The inherent problem with that is there are two clear camps of hacker which the single word use doesn’t differentiate. One is white. One is black. This is how it’s been for more than 20 years. I’m not going into how I know this or why I know this. It’s not relevant. Just assume I have friends who know things, for now. It’s easier that way.
50 shades of grey
Inbetween the white hats (don’t break the law, ethical hackers, help people, sometimes employed as ‘pen testers’ sent to deliberately try and break into systems to test their security) and black hats (the opposite) are 50 shades of grey. Because isn’t there always.

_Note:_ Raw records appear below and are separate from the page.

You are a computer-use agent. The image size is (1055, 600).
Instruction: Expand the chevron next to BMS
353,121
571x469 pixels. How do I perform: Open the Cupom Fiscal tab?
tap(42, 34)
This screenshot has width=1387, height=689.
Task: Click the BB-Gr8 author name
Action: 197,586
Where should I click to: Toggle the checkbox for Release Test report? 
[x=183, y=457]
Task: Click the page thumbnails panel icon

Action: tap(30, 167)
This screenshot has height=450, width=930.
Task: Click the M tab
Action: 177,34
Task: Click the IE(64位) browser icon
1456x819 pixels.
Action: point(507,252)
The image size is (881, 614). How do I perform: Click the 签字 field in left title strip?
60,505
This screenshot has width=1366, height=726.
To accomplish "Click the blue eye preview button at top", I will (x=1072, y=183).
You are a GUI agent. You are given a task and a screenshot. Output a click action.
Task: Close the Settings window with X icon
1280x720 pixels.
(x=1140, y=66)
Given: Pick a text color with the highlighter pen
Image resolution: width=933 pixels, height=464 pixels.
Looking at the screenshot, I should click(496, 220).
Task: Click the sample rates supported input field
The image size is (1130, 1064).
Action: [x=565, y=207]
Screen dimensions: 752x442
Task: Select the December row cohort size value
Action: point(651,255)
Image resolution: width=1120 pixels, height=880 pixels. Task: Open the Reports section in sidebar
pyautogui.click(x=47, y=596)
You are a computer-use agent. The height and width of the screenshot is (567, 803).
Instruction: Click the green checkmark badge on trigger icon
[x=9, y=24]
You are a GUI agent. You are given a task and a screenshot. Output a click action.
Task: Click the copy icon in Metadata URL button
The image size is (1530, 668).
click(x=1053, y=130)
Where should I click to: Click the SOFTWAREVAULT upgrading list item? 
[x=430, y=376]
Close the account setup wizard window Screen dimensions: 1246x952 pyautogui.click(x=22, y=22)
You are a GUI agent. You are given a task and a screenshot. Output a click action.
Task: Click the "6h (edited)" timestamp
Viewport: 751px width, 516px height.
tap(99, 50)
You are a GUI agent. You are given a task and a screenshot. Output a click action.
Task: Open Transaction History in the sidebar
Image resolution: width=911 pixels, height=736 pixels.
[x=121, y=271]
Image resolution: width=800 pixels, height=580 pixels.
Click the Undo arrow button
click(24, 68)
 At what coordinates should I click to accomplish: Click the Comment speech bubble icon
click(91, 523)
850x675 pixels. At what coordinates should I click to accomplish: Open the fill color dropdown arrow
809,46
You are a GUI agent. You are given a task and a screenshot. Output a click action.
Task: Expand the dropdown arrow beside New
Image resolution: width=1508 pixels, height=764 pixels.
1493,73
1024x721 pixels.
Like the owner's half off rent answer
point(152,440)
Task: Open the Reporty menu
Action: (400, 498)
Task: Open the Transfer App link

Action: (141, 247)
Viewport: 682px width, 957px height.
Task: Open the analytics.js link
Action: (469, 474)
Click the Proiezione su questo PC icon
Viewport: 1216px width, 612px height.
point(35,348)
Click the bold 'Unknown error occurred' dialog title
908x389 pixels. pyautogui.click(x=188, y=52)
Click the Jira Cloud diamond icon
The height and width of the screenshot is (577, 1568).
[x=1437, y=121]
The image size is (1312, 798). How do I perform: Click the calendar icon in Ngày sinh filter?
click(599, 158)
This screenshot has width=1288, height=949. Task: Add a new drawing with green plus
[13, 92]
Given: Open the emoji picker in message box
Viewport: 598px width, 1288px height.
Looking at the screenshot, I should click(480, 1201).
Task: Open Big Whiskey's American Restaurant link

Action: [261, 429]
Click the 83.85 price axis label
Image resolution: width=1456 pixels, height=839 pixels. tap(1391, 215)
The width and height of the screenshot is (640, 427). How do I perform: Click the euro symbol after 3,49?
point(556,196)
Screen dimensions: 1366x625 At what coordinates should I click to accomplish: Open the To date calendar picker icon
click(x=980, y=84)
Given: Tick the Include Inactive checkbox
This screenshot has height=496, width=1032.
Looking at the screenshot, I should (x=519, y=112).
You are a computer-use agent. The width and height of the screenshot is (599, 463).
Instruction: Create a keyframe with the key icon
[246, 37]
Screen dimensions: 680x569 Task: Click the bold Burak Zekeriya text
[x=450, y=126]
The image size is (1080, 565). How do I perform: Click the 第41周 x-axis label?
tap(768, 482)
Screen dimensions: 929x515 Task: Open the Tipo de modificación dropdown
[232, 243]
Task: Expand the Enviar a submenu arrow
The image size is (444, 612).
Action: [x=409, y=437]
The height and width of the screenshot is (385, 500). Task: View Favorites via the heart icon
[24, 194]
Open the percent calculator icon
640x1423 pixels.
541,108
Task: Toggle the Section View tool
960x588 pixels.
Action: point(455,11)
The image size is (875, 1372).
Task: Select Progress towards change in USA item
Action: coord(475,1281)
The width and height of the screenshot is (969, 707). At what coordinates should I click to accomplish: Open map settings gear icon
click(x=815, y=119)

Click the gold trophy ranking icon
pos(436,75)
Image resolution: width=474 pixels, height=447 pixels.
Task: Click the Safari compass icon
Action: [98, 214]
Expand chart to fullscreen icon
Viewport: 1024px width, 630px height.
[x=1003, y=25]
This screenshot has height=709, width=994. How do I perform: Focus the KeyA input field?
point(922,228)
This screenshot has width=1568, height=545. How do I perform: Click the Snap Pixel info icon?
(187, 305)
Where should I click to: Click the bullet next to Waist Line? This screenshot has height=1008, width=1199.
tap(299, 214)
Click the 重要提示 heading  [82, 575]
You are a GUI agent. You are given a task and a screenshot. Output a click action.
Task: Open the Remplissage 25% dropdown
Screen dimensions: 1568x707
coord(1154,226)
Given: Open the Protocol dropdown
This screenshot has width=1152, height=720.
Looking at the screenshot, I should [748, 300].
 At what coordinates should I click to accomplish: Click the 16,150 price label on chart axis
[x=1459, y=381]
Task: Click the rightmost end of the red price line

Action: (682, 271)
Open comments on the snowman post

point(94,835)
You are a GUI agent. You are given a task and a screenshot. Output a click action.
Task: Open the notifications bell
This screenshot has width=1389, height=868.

It’s a funny career path, becoming a security researcher. By its nature you have to know how to do the black stuff in order to defend against it. You have to have copies of it on your system to examine and test what works in stopping it. You have to know how to write a thing to defend against a thing. Essentially, you have to have read the Art of War to defend yourself even if you never intend to attack.
It’s a tricky line to dance around. Even way before that, most people’s access point into hacking is ‘what does this do?’, ‘what happens if I press this’ and historically ‘what happens if I dial this number using my modem’. I should imagine it’s all to easy to suddenly find yourself right where you shouldn’t be, having left a trail a mile wide behind you, pointing that it was you with a big big finger floating above your head.
Ethical learning frameworks
At some point, someone, a government agency or a big multinational company, is going to have to take point in this. They’re going to have to acknowledge that the curiosity which drives some of their biggest allies in the war on information and network security also drives them to accidentally trip into black areas sometimes. That sometimes, people start in the black intentionally, when they’re young and don’t know any better, cross through the grey and into the white and stay there for the rest of their career.
At some point, someone needs to build or open a framework which allows and encourages that curiosity, nurtures it, informs it, educates it and hones it, and with no hidden agenda other than ‘investing in the future’. Because nothing will make people run faster away from such a thing is a sniff of a hidden agenda, stored IP’s, data collection or any other kind of nefarious below board behaviour.
The Princess Bride
In my experience, white hat hackers, security researchers if you like, are some of the most well intentioned, intelligent, ethical and honourable people you’ll ever meet. Restless in their desire to learn and better themselves. Relentless in their desire to know more, create more, make more.
I don’t think it’s an exaggeration to say that their cooperation is crucial if we are to continue to retain some illusion of security around healthcare, government, nations security and infrastructure security in the future. We really don’t want to annoy them.
So it might be an idea, say for example, when detaining them, to have your communication ducks in order and not make people know globally within and outside a community as one of the good guys, disappear off the face of the earth for 22 hours.